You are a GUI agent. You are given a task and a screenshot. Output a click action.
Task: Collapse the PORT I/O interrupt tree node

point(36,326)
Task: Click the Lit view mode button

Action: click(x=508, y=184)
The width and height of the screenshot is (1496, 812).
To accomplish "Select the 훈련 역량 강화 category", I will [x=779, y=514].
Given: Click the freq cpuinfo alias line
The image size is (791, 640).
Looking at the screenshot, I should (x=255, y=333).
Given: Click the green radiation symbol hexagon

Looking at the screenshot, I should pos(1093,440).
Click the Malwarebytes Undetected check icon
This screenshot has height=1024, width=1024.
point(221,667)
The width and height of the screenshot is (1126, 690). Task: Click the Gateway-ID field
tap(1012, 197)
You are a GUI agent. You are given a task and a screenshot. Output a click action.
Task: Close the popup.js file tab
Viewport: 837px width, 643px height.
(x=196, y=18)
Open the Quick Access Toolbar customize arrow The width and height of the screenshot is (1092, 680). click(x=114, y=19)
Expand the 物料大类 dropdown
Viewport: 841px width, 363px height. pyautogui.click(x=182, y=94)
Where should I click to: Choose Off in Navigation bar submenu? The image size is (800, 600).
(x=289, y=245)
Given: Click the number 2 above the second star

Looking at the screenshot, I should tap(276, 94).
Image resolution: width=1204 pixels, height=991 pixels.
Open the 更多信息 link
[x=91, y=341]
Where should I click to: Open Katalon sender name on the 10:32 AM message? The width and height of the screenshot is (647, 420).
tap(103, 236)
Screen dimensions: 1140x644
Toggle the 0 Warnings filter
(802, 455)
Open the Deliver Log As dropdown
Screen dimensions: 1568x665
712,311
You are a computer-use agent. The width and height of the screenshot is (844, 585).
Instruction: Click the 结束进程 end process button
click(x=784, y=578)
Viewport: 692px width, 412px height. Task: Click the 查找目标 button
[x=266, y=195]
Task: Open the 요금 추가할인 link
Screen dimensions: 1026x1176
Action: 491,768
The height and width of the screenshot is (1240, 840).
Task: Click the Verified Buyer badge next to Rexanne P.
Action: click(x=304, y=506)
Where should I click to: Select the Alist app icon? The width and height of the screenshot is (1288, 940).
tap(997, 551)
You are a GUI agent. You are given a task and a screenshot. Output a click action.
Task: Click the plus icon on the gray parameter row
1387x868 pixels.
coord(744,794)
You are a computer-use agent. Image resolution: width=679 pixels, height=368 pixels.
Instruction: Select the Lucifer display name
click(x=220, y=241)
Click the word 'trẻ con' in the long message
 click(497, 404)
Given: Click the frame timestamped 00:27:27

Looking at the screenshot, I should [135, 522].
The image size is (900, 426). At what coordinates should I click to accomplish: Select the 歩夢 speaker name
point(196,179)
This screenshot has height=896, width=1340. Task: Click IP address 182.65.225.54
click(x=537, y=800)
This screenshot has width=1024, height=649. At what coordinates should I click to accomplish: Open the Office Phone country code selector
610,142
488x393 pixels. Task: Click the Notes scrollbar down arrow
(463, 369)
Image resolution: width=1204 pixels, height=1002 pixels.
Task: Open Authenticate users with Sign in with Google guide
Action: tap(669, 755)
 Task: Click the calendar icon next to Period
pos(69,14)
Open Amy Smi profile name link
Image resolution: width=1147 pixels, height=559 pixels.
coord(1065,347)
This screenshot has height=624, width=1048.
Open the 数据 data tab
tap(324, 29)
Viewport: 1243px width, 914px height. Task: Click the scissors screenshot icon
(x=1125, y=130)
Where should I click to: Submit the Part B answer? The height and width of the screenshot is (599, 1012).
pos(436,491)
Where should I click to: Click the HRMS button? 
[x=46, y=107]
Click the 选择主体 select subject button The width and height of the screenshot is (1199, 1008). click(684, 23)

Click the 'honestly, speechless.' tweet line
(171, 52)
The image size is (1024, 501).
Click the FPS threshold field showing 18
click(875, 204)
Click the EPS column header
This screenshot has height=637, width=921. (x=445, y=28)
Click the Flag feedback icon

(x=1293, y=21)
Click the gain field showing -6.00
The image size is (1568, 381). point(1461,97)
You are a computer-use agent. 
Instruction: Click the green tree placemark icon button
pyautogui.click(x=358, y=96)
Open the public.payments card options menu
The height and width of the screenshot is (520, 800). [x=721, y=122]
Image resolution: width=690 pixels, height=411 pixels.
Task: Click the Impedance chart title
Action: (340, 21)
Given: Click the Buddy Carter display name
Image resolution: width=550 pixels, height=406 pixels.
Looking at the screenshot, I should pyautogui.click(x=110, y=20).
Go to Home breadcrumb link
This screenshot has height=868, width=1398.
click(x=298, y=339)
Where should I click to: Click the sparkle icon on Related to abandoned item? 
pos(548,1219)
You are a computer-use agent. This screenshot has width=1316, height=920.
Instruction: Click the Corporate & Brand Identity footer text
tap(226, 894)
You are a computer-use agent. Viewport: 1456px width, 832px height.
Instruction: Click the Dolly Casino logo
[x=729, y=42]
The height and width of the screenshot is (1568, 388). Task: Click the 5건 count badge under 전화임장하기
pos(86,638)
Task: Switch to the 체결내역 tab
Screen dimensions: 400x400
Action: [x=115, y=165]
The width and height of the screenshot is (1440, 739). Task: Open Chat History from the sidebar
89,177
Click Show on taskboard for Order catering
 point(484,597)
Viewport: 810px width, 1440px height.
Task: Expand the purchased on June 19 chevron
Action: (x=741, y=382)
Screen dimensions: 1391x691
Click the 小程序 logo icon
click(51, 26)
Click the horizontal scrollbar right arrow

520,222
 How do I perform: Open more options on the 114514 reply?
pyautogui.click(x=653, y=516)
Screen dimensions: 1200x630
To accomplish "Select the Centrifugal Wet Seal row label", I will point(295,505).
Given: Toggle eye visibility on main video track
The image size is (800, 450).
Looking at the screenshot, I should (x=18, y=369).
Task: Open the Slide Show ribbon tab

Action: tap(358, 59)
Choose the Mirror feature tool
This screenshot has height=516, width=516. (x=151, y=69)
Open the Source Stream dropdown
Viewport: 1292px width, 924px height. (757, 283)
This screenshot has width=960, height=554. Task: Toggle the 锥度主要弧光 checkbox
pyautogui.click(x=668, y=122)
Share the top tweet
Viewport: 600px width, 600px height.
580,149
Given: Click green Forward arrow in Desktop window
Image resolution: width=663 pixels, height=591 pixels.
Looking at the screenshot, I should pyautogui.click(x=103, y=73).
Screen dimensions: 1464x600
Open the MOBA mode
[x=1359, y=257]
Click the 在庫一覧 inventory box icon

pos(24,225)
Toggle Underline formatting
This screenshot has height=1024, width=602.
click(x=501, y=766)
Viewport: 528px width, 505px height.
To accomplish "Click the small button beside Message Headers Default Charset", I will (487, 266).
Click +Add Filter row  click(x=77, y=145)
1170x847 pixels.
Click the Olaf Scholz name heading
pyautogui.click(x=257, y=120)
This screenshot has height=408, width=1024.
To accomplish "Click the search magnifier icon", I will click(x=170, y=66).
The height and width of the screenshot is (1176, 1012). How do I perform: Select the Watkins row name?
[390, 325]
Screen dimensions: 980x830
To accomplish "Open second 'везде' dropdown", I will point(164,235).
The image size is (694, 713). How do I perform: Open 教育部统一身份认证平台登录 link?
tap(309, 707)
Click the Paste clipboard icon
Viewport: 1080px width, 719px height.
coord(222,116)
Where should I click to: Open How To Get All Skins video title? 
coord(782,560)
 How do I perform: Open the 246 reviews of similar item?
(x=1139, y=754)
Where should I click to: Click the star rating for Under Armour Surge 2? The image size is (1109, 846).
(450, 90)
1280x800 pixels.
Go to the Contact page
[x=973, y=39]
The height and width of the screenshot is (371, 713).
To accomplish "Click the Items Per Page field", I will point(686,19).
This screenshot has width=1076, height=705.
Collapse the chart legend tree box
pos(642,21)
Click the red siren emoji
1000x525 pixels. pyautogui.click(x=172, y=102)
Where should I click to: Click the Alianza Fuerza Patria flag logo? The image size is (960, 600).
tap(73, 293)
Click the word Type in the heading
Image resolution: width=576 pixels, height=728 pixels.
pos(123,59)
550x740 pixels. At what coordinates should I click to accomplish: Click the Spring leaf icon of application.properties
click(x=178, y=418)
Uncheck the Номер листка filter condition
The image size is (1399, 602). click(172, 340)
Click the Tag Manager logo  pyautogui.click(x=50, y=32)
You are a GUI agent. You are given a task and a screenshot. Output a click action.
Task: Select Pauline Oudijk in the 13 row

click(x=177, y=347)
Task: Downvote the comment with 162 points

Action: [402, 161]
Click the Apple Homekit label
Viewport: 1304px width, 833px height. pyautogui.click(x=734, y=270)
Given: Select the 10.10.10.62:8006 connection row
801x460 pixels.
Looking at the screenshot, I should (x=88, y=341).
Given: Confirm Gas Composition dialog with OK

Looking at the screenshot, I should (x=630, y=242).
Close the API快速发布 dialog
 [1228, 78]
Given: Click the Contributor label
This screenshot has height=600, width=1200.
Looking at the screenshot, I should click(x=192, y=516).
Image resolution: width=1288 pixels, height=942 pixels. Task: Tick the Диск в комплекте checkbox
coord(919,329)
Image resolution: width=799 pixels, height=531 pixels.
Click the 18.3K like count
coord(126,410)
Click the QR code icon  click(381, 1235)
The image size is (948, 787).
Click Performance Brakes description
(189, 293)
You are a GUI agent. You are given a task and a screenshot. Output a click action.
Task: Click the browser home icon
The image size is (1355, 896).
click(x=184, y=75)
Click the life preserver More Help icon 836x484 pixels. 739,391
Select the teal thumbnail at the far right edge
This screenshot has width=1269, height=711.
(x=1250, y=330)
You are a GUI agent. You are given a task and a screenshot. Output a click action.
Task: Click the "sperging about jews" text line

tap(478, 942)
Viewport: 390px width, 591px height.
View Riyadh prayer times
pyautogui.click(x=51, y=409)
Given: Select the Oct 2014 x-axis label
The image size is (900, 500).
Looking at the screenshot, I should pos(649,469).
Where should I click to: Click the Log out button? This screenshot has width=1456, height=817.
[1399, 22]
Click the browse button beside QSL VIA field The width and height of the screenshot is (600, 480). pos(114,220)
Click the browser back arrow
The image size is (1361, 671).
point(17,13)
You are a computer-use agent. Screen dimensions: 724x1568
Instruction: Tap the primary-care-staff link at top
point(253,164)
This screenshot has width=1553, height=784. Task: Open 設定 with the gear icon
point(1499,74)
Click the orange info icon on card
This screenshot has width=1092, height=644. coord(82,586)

******

Please, from the entries above, set down exactly the lines from the one containing "Click Show on taskboard for Order catering" through the one containing "Screen dimensions: 1200x630", and only those.

Result below:
Click Show on taskboard for Order catering
 point(484,597)
Viewport: 810px width, 1440px height.
Task: Expand the purchased on June 19 chevron
Action: (x=741, y=382)
Screen dimensions: 1391x691
Click the 小程序 logo icon
click(51, 26)
Click the horizontal scrollbar right arrow

520,222
 How do I perform: Open more options on the 114514 reply?
pyautogui.click(x=653, y=516)
Screen dimensions: 1200x630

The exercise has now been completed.